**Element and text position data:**
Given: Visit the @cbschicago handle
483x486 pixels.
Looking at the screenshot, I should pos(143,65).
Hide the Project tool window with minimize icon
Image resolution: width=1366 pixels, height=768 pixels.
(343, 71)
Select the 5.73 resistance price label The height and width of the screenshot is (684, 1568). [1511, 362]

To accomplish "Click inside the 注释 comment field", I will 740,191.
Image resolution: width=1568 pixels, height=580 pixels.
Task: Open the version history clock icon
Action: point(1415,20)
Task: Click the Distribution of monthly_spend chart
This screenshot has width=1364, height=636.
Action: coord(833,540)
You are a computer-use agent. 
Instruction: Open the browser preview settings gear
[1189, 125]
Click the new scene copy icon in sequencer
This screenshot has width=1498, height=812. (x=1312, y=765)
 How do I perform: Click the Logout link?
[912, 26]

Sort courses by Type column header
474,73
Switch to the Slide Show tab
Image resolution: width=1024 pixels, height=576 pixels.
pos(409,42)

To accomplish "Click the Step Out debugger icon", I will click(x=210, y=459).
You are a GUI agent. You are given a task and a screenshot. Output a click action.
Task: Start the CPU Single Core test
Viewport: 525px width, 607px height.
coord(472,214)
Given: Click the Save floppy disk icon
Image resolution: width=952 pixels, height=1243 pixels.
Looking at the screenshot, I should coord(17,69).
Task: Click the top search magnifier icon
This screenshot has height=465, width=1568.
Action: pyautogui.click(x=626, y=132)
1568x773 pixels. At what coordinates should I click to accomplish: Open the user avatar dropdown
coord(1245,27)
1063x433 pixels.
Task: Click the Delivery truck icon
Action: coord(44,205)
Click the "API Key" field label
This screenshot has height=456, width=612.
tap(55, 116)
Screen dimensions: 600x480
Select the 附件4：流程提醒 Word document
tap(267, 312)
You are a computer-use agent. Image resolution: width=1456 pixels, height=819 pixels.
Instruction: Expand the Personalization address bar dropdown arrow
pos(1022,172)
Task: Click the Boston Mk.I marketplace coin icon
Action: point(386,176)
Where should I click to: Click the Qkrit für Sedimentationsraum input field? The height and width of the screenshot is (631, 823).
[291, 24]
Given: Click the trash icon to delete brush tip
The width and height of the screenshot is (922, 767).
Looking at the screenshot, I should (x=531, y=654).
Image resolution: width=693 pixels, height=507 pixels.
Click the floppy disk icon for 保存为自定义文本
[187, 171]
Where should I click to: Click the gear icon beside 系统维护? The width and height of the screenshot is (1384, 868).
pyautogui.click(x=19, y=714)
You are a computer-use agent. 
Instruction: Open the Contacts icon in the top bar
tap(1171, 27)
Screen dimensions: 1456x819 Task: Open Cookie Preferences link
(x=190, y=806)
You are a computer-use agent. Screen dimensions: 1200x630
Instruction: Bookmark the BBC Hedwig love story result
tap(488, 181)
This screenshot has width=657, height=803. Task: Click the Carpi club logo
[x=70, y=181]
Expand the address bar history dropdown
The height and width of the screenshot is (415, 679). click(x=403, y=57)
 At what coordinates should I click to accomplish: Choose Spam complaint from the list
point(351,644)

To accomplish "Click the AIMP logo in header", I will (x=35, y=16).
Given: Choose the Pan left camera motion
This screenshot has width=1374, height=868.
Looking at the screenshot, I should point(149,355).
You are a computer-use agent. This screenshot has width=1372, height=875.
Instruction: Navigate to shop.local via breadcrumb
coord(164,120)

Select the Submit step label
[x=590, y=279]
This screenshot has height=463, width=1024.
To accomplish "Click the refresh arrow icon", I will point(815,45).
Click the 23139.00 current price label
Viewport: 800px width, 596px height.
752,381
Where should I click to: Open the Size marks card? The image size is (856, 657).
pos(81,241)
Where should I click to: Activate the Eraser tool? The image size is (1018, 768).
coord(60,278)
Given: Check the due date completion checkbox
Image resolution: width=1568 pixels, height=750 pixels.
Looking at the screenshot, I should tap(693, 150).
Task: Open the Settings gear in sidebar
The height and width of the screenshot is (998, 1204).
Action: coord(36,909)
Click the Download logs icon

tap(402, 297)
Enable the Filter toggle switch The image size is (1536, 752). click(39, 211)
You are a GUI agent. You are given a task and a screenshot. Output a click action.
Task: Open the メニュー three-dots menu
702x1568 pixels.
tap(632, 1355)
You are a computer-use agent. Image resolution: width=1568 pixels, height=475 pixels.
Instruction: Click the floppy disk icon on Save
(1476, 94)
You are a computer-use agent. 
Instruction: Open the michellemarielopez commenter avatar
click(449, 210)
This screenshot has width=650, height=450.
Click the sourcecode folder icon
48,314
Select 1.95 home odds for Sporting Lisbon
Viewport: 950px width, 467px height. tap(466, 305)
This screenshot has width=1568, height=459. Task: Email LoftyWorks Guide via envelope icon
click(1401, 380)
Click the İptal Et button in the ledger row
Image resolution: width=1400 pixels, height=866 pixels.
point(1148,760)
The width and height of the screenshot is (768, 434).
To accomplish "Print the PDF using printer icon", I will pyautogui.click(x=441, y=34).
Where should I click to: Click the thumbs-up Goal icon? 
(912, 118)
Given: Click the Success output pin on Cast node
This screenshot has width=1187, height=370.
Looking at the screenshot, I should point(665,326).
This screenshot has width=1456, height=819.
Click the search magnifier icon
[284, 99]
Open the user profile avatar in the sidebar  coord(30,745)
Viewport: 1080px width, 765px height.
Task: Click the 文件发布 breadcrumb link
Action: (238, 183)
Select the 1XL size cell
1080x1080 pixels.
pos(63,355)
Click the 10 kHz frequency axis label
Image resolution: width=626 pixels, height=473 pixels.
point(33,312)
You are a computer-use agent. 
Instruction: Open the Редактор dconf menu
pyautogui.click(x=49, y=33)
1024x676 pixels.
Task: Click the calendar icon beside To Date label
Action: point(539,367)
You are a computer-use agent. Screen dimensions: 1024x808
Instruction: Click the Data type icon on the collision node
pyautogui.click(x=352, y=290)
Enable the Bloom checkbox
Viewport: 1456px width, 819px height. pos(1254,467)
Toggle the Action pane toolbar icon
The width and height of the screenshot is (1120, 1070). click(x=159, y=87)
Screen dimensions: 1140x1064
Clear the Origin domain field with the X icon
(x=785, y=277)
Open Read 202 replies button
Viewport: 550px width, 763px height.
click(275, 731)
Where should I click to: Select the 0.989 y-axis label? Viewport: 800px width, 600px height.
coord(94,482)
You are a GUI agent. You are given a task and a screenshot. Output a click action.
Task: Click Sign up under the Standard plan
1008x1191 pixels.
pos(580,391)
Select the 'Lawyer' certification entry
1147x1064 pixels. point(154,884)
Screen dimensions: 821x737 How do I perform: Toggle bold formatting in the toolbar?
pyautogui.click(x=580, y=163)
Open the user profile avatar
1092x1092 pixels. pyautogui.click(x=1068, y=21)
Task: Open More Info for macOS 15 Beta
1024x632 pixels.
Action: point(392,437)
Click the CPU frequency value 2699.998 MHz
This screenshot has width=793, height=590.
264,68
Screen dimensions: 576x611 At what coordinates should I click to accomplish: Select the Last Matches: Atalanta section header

**Prompt:**
Can you retype every one of these records word for word?

**Result:**
Given: Visit the @cbschicago handle
483x486 pixels.
Looking at the screenshot, I should pos(143,65).
Hide the Project tool window with minimize icon
Image resolution: width=1366 pixels, height=768 pixels.
(343, 71)
Select the 5.73 resistance price label The height and width of the screenshot is (684, 1568). [1511, 362]

To accomplish "Click inside the 注释 comment field", I will 740,191.
Image resolution: width=1568 pixels, height=580 pixels.
Task: Open the version history clock icon
Action: point(1415,20)
Task: Click the Distribution of monthly_spend chart
This screenshot has width=1364, height=636.
Action: coord(833,540)
You are a computer-use agent. 
Instruction: Open the browser preview settings gear
[1189, 125]
Click the new scene copy icon in sequencer
This screenshot has width=1498, height=812. (x=1312, y=765)
 How do I perform: Click the Logout link?
[912, 26]

Sort courses by Type column header
474,73
Switch to the Slide Show tab
Image resolution: width=1024 pixels, height=576 pixels.
pos(409,42)

To accomplish "Click the Step Out debugger icon", I will click(x=210, y=459).
You are a GUI agent. You are given a task and a screenshot. Output a click action.
Task: Start the CPU Single Core test
Viewport: 525px width, 607px height.
coord(472,214)
Given: Click the Save floppy disk icon
Image resolution: width=952 pixels, height=1243 pixels.
Looking at the screenshot, I should coord(17,69).
Task: Click the top search magnifier icon
This screenshot has height=465, width=1568.
Action: pyautogui.click(x=626, y=132)
1568x773 pixels. At what coordinates should I click to accomplish: Open the user avatar dropdown
coord(1245,27)
1063x433 pixels.
Task: Click the Delivery truck icon
Action: coord(44,205)
Click the "API Key" field label
This screenshot has height=456, width=612.
tap(55, 116)
Screen dimensions: 600x480
Select the 附件4：流程提醒 Word document
tap(267, 312)
You are a computer-use agent. Image resolution: width=1456 pixels, height=819 pixels.
Instruction: Expand the Personalization address bar dropdown arrow
pos(1022,172)
Task: Click the Boston Mk.I marketplace coin icon
Action: point(386,176)
Where should I click to: Click the Qkrit für Sedimentationsraum input field? The height and width of the screenshot is (631, 823).
[291, 24]
Given: Click the trash icon to delete brush tip
The width and height of the screenshot is (922, 767).
Looking at the screenshot, I should (x=531, y=654).
Image resolution: width=693 pixels, height=507 pixels.
Click the floppy disk icon for 保存为自定义文本
[187, 171]
Where should I click to: Click the gear icon beside 系统维护? The width and height of the screenshot is (1384, 868).
pyautogui.click(x=19, y=714)
You are a computer-use agent. 
Instruction: Open the Contacts icon in the top bar
tap(1171, 27)
Screen dimensions: 1456x819 Task: Open Cookie Preferences link
(x=190, y=806)
You are a computer-use agent. Screen dimensions: 1200x630
Instruction: Bookmark the BBC Hedwig love story result
tap(488, 181)
This screenshot has width=657, height=803. Task: Click the Carpi club logo
[x=70, y=181]
Expand the address bar history dropdown
The height and width of the screenshot is (415, 679). click(x=403, y=57)
 At what coordinates should I click to accomplish: Choose Spam complaint from the list
point(351,644)

To accomplish "Click the AIMP logo in header", I will (x=35, y=16).
Given: Choose the Pan left camera motion
This screenshot has width=1374, height=868.
Looking at the screenshot, I should point(149,355).
You are a computer-use agent. This screenshot has width=1372, height=875.
Instruction: Navigate to shop.local via breadcrumb
coord(164,120)

Select the Submit step label
[x=590, y=279]
This screenshot has height=463, width=1024.
To accomplish "Click the refresh arrow icon", I will point(815,45).
Click the 23139.00 current price label
Viewport: 800px width, 596px height.
752,381
Where should I click to: Open the Size marks card? The image size is (856, 657).
pos(81,241)
Where should I click to: Activate the Eraser tool? The image size is (1018, 768).
coord(60,278)
Given: Check the due date completion checkbox
Image resolution: width=1568 pixels, height=750 pixels.
Looking at the screenshot, I should tap(693, 150).
Task: Open the Settings gear in sidebar
The height and width of the screenshot is (998, 1204).
Action: coord(36,909)
Click the Download logs icon

tap(402, 297)
Enable the Filter toggle switch The image size is (1536, 752). click(39, 211)
You are a GUI agent. You are given a task and a screenshot. Output a click action.
Task: Open the メニュー three-dots menu
702x1568 pixels.
tap(632, 1355)
You are a computer-use agent. Image resolution: width=1568 pixels, height=475 pixels.
Instruction: Click the floppy disk icon on Save
(1476, 94)
You are a computer-use agent. 
Instruction: Open the michellemarielopez commenter avatar
click(449, 210)
This screenshot has width=650, height=450.
Click the sourcecode folder icon
48,314
Select 1.95 home odds for Sporting Lisbon
Viewport: 950px width, 467px height. tap(466, 305)
This screenshot has width=1568, height=459. Task: Email LoftyWorks Guide via envelope icon
click(1401, 380)
Click the İptal Et button in the ledger row
Image resolution: width=1400 pixels, height=866 pixels.
point(1148,760)
The width and height of the screenshot is (768, 434).
To accomplish "Print the PDF using printer icon", I will pyautogui.click(x=441, y=34).
Where should I click to: Click the thumbs-up Goal icon? 
(912, 118)
Given: Click the Success output pin on Cast node
This screenshot has width=1187, height=370.
Looking at the screenshot, I should point(665,326).
This screenshot has width=1456, height=819.
Click the search magnifier icon
[284, 99]
Open the user profile avatar in the sidebar  coord(30,745)
Viewport: 1080px width, 765px height.
Task: Click the 文件发布 breadcrumb link
Action: (238, 183)
Select the 1XL size cell
1080x1080 pixels.
pos(63,355)
Click the 10 kHz frequency axis label
Image resolution: width=626 pixels, height=473 pixels.
point(33,312)
You are a computer-use agent. 
Instruction: Open the Редактор dconf menu
pyautogui.click(x=49, y=33)
1024x676 pixels.
Task: Click the calendar icon beside To Date label
Action: point(539,367)
You are a computer-use agent. Screen dimensions: 1024x808
Instruction: Click the Data type icon on the collision node
pyautogui.click(x=352, y=290)
Enable the Bloom checkbox
Viewport: 1456px width, 819px height. pos(1254,467)
Toggle the Action pane toolbar icon
The width and height of the screenshot is (1120, 1070). click(x=159, y=87)
Screen dimensions: 1140x1064
Clear the Origin domain field with the X icon
(x=785, y=277)
Open Read 202 replies button
Viewport: 550px width, 763px height.
click(275, 731)
Where should I click to: Select the 0.989 y-axis label? Viewport: 800px width, 600px height.
coord(94,482)
You are a GUI agent. You are given a task and a screenshot. Output a click action.
Task: Click Sign up under the Standard plan
1008x1191 pixels.
pos(580,391)
Select the 'Lawyer' certification entry
1147x1064 pixels. point(154,884)
Screen dimensions: 821x737 How do I perform: Toggle bold formatting in the toolbar?
pyautogui.click(x=580, y=163)
Open the user profile avatar
1092x1092 pixels. pyautogui.click(x=1068, y=21)
Task: Open More Info for macOS 15 Beta
1024x632 pixels.
Action: point(392,437)
Click the CPU frequency value 2699.998 MHz
This screenshot has width=793, height=590.
264,68
Screen dimensions: 576x611 At what coordinates should I click to accomplish: Select the Last Matches: Atalanta section header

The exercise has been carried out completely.